Httrack, though old, still seems capable of mirroring sites effectively and can run from CLI.  It's also available via distro so it's as easy as running apt install, and after a quick read I was able to get a mirror version of the site available for browsing with python3 -m http.server.  Neat!

httrack -Q -q https://mysite

Looks good! All the pages are connecting and it's running fast. Let's put it on S3!

So next steps are to stand up an S3 static site, set up permissions and IAMs, upload files, then expose it to CloudFront, connect to Route53 and add cert, then expose that end point.  Silky smooth!

We're live on S3+CF! It's fast and makes me feel like a big man!

Ok, now let's set up a pipeline to mirror and publish page updates, so eventually we can have it check daily (or even better, trigger an operation on post updates).

For this part I am using GitHub actions as I already have my GH connected to my dev laptop + VSCode.  I'm lazy, ok?  Is that what you want to hear?  Oh, also I know it's very functional with lots of extensible support, including AWS Actions which can sync changes from my GH Actions environment to me buckets, complete with secrets in envvars.  

Clean, real clean, like my pants is.

So next up I built a dev S3 bucket and a GHA pipeline to work as follows:

On push to dev branch trigger

  • Run httrack on GH Actions to mirror local server Ghost site
  • Connect GH Action mirror to dev S3 bucket and sync changes
  • Run invalidation on CloudFront to ensure fresh cached version of changes

From there I can connect to my dev bucket and check everything out.  

name: Upload to Dev S3 Website Bucket and Invalidate CF Cache
on:
  push:
    branches:
      - dev

jobs:
  deploy:
    runs-on: ubuntu-latest
    steps:
    
    - name: Install httrack
      run: sudo apt install -y httrack

    - name: Checkout
      uses: actions/[email protected]

    - name: Mirror ghost site
      run: httrack -Q -q https://mysite

    - name: Mirror complete
      run: echo "Mirrored and ready to sync to dev"

    - name: Configure AWS Credentials
      uses: aws-actions/[email protected]
      with:
        aws-access-key-id: ${{ secrets.AWS_ACCESS_KEY_ID_DEV }}
        aws-secret-access-key: ${{ secrets.AWS_SECRET_ACCESS_KEY_DEV }}
        aws-region: us-west-1

    - name: Deploy static site to S3 bucket
      run: | 
        cd mysite
        aws s3 sync . s3://my-bucket --delete

    - name: Invalidate dev CF Distro
      run: aws cloudfront create-invalidation --distribution-id me-distro-id --paths "/*"

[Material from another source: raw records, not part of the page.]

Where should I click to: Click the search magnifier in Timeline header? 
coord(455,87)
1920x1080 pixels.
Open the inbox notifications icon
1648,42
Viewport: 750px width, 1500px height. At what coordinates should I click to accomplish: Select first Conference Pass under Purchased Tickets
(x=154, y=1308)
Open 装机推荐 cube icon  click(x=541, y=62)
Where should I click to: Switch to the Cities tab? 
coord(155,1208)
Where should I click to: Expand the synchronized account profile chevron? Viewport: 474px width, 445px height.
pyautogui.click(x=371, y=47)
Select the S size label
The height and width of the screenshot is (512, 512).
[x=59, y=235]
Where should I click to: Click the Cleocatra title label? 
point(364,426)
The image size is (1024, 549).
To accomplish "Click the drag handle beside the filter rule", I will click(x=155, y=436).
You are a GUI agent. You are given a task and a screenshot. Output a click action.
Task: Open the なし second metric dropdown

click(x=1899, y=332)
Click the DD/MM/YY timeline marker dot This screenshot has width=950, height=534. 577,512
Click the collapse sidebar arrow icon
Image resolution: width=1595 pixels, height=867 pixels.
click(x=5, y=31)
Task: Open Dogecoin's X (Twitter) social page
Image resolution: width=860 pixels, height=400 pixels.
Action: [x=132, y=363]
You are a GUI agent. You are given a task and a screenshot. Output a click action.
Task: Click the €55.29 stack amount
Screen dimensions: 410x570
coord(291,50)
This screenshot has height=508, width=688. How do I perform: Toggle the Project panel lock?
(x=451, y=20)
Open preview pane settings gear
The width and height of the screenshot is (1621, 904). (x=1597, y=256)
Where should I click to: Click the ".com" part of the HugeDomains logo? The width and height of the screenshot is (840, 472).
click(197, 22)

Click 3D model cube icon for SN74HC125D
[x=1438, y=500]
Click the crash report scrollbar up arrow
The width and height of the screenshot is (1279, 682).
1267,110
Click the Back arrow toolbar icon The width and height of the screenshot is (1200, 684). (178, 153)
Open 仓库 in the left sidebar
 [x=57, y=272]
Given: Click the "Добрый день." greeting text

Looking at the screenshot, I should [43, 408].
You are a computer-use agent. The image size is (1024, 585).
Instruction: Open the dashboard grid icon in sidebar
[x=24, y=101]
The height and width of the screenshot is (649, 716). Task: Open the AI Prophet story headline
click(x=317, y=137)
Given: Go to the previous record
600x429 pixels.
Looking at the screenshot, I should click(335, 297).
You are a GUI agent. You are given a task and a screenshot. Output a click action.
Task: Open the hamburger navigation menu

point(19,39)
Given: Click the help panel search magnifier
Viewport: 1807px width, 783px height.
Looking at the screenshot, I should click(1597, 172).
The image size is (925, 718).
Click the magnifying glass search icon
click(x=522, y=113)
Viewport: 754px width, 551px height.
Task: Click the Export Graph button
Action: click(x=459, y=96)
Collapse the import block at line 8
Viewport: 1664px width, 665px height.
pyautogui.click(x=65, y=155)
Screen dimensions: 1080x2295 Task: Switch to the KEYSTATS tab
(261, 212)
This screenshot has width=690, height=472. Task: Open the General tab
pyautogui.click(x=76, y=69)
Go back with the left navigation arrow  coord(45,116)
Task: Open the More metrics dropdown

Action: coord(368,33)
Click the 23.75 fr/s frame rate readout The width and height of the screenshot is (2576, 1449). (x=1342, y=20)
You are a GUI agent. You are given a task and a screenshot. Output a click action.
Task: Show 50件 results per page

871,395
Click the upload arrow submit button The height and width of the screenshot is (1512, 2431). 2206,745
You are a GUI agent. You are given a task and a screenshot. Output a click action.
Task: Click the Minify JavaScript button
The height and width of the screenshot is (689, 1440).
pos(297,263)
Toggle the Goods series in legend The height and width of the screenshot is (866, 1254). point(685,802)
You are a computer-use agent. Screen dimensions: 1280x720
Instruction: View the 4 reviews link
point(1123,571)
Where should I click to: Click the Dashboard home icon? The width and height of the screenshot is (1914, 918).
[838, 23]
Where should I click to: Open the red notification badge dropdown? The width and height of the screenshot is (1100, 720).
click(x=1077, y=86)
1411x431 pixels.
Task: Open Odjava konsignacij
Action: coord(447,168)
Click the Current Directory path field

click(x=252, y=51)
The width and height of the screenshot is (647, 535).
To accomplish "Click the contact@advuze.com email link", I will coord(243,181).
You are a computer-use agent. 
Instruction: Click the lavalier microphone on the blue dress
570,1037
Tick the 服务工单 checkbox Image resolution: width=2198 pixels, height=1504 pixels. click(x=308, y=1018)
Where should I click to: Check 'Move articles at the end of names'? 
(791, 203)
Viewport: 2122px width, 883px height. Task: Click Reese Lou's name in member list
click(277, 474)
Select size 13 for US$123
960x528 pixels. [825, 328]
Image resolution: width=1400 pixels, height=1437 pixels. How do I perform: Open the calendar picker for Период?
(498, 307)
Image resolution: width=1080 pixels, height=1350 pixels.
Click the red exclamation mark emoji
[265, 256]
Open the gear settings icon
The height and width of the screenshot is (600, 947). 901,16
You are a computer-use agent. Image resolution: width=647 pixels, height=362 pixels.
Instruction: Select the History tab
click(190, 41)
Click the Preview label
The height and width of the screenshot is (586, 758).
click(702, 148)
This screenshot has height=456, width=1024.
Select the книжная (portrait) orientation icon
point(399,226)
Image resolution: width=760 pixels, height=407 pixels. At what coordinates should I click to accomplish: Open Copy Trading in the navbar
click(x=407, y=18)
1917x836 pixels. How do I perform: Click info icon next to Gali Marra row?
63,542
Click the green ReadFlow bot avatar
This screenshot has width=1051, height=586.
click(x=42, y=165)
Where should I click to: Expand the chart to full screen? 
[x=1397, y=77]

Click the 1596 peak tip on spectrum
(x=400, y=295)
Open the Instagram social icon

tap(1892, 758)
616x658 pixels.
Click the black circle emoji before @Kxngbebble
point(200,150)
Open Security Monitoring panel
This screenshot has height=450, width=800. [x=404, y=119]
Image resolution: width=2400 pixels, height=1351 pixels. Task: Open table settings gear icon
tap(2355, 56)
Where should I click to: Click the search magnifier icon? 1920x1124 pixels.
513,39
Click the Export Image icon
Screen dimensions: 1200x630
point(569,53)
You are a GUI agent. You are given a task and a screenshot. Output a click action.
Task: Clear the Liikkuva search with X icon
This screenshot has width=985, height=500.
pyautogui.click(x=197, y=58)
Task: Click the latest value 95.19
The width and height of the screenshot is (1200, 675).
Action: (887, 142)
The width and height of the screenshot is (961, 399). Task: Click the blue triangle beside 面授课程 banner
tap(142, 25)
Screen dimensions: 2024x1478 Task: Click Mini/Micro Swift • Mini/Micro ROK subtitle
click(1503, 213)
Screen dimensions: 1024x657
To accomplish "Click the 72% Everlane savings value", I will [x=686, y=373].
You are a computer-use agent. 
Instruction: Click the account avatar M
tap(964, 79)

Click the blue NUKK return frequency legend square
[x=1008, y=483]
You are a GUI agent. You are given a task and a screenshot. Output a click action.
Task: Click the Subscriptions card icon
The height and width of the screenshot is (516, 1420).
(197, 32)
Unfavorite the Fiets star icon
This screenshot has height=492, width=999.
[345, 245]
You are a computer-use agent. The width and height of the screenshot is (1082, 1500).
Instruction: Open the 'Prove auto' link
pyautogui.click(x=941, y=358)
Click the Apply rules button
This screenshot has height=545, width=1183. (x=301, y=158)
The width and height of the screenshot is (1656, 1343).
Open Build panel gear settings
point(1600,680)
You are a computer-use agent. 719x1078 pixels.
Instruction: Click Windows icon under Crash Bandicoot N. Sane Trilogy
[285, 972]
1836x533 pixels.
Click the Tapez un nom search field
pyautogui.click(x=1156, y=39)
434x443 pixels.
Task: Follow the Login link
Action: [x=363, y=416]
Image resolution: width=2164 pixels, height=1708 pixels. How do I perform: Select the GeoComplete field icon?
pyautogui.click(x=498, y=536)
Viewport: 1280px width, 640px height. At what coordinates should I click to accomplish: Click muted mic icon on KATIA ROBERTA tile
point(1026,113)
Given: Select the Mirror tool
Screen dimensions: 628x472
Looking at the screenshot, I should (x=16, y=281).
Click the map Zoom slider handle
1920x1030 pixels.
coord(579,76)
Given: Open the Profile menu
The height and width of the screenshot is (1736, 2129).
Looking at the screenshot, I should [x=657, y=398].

Everything's working like it's supposed to, so I add the changes to main.yml workflow, adjust it to reflect AWS resource changes for main bucket stuffs, then merge into main branch and have it run the actions making available on my main site (you are here).

And voila!  A Static Generated version of a Ghost CMS site hosted on S3, with CloudFront CDN speed and reliability!  That's mad fresh.

Next steps, add cron timer to check for updates daily, or figure out how to run a trigger if I'm feeling extra-motivated!

Total Project Time: about a week on and off.

Total Project Satisfaction: like, 1000 or more!